Ever since my BFF CathyO introduced me to this book, I became obsessed with the art of pebble mosaic.
From this book, I headed to the internet to collect more info, and of course started a Pinterest board. I discovered that I really LOVE the work of Jeffrey Bale.
So there are basically 2 techniques for building a pebble mosaic. I call them the "wet" and the "dry" methods.
For the dry method, you lay out your pattern in dry mortar mix, then fill in with more dry mortar mix before wetting the whole thing down. Here is a good tutorial from This Old House.
For the wet method, you mix the mortar to a pudding texture, and place the stones into the wet mix, then let it cure. This is the approach we used for all of the following attempts...
Pebble Mosaic - first attempt
So Dean had the foresight to suggest we try the first one out in a not so conspicuous place. This was a smart move because it did not come out very good, but I learned a few things.
We chose this spot in the back near the clothes line and decided to make a pad for standing on while hanging the clothes. So here is our set-up and below is the prepared spot.
I had all my pebbles sorted. Here are some that I used.

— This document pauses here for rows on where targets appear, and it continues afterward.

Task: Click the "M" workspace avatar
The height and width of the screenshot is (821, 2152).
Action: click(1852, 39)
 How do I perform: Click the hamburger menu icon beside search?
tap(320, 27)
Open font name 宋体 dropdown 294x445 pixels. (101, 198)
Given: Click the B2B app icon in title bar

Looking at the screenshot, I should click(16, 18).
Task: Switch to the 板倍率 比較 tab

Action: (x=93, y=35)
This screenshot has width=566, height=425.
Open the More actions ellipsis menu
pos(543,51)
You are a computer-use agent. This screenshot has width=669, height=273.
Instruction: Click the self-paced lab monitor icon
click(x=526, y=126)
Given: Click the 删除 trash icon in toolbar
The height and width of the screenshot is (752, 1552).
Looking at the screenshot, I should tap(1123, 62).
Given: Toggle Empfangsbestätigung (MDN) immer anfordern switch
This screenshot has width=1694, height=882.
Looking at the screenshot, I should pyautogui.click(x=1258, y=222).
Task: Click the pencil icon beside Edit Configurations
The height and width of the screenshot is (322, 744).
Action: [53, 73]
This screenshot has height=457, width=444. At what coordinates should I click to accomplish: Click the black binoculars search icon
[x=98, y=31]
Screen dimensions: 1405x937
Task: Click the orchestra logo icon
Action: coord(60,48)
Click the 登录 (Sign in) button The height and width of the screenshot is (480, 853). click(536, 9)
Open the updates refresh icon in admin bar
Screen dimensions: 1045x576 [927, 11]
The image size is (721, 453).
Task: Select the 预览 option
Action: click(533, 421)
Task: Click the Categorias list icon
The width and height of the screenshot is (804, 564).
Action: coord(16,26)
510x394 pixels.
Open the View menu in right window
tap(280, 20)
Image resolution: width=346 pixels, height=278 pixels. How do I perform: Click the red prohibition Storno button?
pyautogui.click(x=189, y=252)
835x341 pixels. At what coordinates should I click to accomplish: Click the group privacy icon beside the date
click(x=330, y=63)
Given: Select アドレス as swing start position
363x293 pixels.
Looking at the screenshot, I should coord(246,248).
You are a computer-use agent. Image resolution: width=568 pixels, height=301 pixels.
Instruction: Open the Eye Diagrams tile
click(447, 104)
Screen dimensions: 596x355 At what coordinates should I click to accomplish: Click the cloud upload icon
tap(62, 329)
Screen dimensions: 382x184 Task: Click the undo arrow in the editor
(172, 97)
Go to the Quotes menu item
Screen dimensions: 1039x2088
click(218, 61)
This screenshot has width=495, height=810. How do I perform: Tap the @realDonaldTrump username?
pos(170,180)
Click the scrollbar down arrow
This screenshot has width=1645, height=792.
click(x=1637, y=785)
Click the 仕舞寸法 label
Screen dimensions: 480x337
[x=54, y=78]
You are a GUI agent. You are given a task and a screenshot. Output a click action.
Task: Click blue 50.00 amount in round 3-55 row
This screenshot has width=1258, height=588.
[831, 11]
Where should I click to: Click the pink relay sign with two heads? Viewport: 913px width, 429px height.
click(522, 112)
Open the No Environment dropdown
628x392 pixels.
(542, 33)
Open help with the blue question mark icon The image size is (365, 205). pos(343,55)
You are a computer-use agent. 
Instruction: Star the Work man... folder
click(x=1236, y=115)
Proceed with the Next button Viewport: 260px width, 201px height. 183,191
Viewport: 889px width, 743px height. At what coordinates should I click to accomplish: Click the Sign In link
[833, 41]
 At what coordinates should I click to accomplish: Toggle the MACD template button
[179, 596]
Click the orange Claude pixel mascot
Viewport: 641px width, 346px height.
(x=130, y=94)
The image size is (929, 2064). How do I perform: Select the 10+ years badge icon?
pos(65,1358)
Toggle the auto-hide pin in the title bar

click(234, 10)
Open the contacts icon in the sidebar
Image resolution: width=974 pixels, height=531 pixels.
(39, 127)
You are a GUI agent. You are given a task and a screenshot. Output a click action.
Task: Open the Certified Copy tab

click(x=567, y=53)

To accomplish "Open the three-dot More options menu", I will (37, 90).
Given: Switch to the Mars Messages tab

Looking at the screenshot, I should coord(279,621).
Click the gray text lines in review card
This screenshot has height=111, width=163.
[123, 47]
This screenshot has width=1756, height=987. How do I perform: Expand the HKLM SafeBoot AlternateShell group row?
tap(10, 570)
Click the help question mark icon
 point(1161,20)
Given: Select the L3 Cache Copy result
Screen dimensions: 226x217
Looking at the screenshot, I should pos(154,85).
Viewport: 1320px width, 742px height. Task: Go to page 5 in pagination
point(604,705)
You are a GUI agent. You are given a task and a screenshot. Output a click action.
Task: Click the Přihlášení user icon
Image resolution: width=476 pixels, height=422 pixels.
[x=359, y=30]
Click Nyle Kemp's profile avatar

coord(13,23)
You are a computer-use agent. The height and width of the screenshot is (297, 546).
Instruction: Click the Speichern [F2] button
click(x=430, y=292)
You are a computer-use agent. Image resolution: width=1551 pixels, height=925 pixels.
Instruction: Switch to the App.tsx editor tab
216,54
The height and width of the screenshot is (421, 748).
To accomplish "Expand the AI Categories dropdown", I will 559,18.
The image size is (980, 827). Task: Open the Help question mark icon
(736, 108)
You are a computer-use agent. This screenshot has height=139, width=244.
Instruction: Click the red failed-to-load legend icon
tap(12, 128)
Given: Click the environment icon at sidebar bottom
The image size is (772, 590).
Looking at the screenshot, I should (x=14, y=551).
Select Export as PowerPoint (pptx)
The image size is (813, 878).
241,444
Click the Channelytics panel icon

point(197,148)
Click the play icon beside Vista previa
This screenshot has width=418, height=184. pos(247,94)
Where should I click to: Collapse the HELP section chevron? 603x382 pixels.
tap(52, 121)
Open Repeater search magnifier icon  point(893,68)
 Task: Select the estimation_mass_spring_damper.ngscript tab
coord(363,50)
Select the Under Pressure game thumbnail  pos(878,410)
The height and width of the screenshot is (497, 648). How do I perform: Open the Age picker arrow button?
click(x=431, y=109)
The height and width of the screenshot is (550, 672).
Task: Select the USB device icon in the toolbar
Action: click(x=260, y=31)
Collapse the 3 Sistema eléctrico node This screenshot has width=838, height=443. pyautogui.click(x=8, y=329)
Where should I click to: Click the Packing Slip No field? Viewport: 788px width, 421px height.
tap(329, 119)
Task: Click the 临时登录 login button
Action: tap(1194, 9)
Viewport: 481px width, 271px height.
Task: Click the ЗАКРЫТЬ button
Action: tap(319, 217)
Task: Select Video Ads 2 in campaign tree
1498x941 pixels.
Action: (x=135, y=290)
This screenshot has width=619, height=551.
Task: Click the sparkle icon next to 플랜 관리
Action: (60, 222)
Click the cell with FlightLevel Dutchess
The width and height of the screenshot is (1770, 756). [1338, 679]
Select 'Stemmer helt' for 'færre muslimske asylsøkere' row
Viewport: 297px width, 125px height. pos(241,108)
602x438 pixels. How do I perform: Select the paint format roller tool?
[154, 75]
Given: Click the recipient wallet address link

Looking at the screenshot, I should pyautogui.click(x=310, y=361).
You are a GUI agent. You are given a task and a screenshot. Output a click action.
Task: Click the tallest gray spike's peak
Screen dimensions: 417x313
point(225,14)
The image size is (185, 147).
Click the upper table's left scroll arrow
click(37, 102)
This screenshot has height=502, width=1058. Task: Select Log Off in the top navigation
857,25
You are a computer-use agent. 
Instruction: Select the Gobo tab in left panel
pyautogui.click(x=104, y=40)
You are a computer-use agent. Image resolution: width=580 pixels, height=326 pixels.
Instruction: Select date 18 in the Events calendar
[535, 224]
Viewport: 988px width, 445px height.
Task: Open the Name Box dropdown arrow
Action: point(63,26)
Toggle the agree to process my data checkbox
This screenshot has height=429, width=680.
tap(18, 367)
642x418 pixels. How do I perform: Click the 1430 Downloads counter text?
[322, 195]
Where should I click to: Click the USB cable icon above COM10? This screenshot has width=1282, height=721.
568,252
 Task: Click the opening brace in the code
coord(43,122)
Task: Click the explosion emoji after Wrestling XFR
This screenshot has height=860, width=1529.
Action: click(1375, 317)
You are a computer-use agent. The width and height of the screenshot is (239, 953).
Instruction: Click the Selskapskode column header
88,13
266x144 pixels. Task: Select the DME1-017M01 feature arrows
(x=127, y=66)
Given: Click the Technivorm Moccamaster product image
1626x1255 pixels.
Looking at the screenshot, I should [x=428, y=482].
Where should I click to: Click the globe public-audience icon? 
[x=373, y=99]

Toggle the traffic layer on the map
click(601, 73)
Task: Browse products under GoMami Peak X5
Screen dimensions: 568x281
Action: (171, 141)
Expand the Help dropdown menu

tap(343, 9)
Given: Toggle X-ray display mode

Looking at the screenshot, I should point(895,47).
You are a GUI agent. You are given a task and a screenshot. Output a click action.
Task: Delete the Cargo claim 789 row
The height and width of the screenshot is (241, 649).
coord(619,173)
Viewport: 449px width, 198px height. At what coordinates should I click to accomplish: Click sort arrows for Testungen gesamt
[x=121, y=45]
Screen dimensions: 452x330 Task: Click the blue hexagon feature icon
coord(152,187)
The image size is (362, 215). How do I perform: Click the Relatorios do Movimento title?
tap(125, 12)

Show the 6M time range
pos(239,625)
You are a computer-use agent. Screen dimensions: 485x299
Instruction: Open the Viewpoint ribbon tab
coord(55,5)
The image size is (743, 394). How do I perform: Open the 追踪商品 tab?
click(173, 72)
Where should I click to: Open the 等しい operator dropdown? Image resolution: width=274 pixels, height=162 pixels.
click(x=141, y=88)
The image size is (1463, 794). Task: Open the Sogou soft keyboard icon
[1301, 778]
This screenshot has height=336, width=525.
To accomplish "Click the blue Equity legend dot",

|Glass from the craft store|
|Yellow pebbles collected from Gay Head Beach on Martha's Vineyard probably about 15 years ago!|
|Some red stones that I found on the property|
|Black stones from the craft store|
Dean mixes the mortar.
We mixed and poured the entire load of mortar all at once and I started laying in the stones.
And here it is covered so that it will cure slowly.
So here's what I learned from this project:
1. Don't mix all the mortar at once. It starts to set in about 40 minutes which is not enough time to get all the stones in. Jeffrey Bale recommends mixing only one bag at a time...
2. Make sure you have enough stones! I thought that I had MORE than enough, but came up short.
Here's what it looks like today.
Second Pebble Mosaic attempt
For our next attempt, we decided to build a step for the "man door" of the garage.
Did you know that the small door that a person enters ( as opposed to the big ass doors used for cars and machinery to enter) is called a "man" door??? But I digress...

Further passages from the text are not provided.